*PAGE EXTRACT*:
>>

His work was “a total crush” for the jury, said de Vilmorin lauding “a collection [that was] hyper creative, poetic but also super real and desirable that could stretch into multiple seasons in the future.”
Among the standouts were the opening look, a groom clad in a cropped jacket and trousers with a high waistline that gave legs for days and a jaunty pillbox hat; trousers with a trompe-l’oeil mashing extreme baggy jeans, tailored slacks and boxer shorts, and a jeans jacket that was a millefeuille of materials both casual and delicate.
Thanks to a down jacket with a hood inspired by a feather duster, crafted in collaboration with Lemarié, Dieryck also scooped up the Le19M Métiers d’Arts Prize in partnership with Chanel, which comes with a 20,000-euro purse for a project to be exhibited at next year’s festival.
The L’Atelier des Matières Prize and its 10,000 euros worth of materials went to Sweden’s Petra Fagerstrom, for her work inspired by her grandmother, who was a parachutist in the former Soviet Union.
She impressed by developing a technique to create lenticular images in fabric using pleating, used to express the duality between the reality of, say, a floral nightgown and one’s dreams. In her grandmother’s case, it had been a mental image of California as a “utopian eternal sunset” taken from a postcard, juxtaposed with her life under a totalitarian regime.
Cut from materials that included an upcycled parachute and deadstock leathers, the “Grand-mère Volante” collection also netted Fagerstrom the Mercedes-Benz Sustainability Prize, which distinguishes the designer who best applied eco-conception practices in their work.
Fagerstrom, who intends to launch her brand and is in the Swedish Fashion Council’s five-year incubator program, is also keen to find partners in textile innovation and sustainability to further her research in those fields.
The edition had been particularly diverse in inspiration, with designers digging deep into themselves to talk about how they felt in their bodies, processing grief or the global geopolitical context. “They were boundlessly generous, inspired by joyful moments or difficult episodes,” de Vilmorin said.
Given his age, the 26-year-old fashion jury president saw the competition “more as an exchange than a judgment on their work,” saying he’d been particularly drawn by those whose work allowed him to project how they’d evolve in “two, three, 10 years.”
The accessories grand prize went to Swiss designer Gabrielle Huguenot, for designs she described as “impetuous and vengeful” that ranged from unwearable shoes that had spikes inside and outside, to spiny jewelry and bags that looked halfway between practical and potentially lethal.

<<

*STATED PROBLEM 1*: Reproduce the fashion prize passage word for word, starting at "Cut from materials" and ending at "in those fields.".
The fashion prize passage and the listing that comes after it are unrelated material.

[Some records]
>>

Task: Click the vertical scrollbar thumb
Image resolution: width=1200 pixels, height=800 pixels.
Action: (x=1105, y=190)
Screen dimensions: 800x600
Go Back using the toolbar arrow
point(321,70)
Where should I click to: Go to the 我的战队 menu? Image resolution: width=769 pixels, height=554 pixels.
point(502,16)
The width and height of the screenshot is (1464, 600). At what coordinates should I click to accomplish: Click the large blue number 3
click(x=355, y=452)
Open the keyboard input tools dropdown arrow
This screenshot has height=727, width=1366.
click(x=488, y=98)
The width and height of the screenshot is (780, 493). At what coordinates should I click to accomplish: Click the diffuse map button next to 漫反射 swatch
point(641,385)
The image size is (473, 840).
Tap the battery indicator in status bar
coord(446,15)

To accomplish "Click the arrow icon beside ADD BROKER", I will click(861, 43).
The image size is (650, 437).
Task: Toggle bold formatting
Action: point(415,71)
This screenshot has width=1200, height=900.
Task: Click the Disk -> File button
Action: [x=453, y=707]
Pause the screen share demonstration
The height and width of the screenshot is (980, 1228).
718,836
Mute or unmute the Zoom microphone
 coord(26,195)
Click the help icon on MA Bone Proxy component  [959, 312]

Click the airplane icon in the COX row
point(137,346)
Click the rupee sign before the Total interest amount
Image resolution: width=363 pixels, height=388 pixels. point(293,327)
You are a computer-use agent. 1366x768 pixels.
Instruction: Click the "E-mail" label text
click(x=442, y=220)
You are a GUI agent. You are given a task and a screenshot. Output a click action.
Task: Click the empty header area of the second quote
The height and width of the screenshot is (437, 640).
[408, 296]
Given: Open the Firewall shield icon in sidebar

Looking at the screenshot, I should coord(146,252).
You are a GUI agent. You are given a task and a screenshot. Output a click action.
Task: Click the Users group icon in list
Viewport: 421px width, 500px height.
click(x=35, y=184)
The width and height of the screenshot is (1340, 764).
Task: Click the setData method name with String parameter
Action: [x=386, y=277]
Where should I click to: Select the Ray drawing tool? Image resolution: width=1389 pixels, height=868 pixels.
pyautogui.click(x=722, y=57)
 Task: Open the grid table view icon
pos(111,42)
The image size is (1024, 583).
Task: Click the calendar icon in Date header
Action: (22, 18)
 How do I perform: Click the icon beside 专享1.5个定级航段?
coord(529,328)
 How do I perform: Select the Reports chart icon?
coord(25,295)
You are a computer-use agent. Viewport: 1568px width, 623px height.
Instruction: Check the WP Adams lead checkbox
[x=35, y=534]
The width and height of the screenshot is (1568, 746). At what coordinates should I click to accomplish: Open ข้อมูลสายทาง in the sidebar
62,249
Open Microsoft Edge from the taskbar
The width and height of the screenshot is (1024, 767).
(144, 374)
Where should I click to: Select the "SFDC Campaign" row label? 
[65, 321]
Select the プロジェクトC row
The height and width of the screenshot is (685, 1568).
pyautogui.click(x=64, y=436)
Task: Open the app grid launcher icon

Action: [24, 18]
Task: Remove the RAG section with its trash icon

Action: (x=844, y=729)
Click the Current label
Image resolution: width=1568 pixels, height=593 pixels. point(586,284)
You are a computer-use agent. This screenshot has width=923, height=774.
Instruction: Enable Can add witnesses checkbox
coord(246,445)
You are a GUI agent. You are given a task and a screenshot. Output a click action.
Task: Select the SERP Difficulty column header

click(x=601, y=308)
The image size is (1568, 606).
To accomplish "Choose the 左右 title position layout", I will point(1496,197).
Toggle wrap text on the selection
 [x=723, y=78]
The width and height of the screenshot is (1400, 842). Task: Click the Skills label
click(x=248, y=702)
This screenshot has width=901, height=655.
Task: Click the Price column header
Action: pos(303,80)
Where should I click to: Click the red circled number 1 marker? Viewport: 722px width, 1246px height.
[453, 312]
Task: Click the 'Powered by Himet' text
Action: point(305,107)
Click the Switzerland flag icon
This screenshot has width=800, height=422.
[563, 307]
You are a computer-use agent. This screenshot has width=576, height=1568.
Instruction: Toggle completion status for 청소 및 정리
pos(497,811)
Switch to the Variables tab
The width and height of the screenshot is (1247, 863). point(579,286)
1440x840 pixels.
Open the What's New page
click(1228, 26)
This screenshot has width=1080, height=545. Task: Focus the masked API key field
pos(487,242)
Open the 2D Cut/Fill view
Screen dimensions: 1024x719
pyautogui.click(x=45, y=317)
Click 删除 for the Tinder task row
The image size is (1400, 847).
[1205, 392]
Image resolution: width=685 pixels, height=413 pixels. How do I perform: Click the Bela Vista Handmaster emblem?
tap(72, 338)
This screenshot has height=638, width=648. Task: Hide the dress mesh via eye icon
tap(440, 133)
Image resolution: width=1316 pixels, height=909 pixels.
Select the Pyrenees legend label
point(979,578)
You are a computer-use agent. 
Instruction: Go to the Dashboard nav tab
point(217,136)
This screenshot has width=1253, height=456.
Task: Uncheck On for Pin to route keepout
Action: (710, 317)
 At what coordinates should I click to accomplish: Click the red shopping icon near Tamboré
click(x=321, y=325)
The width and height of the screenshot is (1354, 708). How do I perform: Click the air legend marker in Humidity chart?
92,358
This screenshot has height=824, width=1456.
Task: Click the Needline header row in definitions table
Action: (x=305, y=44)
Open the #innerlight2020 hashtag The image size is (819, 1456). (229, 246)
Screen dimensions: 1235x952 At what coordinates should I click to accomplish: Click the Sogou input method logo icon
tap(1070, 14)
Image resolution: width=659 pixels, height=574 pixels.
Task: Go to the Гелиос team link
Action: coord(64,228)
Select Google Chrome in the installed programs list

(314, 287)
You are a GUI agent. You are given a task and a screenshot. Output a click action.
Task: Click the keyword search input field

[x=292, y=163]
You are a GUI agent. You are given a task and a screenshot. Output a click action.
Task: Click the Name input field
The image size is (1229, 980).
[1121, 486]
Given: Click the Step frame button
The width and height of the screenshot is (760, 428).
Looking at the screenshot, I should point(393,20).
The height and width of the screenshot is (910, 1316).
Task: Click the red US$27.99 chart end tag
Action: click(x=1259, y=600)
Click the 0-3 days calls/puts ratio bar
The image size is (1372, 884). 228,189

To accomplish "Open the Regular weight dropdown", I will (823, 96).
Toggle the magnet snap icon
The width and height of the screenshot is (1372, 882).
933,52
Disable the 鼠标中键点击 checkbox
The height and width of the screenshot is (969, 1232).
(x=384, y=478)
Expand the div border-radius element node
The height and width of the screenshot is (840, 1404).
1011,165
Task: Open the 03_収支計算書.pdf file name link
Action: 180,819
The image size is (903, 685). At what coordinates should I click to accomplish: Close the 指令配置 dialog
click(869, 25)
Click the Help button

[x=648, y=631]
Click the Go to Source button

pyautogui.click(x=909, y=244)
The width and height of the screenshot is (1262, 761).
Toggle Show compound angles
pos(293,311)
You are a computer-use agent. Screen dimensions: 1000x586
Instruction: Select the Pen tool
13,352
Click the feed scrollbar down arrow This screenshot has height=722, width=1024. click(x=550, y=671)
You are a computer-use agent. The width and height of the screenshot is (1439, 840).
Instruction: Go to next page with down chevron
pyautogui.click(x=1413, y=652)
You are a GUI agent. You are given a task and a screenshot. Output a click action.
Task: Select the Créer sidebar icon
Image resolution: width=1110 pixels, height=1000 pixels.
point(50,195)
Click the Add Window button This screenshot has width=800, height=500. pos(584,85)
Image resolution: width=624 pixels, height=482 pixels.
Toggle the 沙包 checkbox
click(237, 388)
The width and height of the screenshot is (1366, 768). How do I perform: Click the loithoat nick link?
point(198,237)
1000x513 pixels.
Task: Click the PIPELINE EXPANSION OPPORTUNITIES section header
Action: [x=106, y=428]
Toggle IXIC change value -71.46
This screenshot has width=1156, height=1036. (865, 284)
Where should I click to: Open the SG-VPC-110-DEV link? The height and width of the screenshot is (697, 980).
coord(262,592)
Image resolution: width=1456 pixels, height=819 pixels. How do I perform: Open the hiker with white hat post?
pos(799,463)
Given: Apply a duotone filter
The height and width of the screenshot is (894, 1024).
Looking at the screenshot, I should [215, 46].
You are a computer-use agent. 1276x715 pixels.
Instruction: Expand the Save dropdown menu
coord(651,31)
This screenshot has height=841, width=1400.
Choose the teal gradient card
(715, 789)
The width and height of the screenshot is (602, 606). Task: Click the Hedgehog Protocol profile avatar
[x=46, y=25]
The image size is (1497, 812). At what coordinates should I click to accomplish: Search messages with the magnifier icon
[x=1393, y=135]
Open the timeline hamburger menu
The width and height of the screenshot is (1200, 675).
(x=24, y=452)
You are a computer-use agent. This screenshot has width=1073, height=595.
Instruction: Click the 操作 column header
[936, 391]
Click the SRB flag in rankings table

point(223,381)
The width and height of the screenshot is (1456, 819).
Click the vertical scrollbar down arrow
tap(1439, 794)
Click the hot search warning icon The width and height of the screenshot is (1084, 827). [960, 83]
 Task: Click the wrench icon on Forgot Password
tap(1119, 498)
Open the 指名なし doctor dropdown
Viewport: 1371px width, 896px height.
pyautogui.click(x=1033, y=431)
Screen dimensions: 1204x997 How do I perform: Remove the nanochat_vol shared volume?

<<

*STATED PROBLEM 2*: Return each line of the listing that contains the word "sidebar".

*EXERCISE OUTPUT 1*:
Cut from materials that included an upcycled parachute and deadstock leathers, the “Grand-mère Volante” collection also netted Fagerstrom the Mercedes-Benz Sustainability Prize, which distinguishes the designer who best applied eco-conception practices in their work.
Fagerstrom, who intends to launch her brand and is in the Swedish Fashion Council’s five-year incubator program, is also keen to find partners in textile innovation and sustainability to further her research in those fields.

*EXERCISE OUTPUT 2*:
Given: Open the Firewall shield icon in sidebar
The width and height of the screenshot is (1568, 746). At what coordinates should I click to accomplish: Open ข้อมูลสายทาง in the sidebar
Task: Select the Créer sidebar icon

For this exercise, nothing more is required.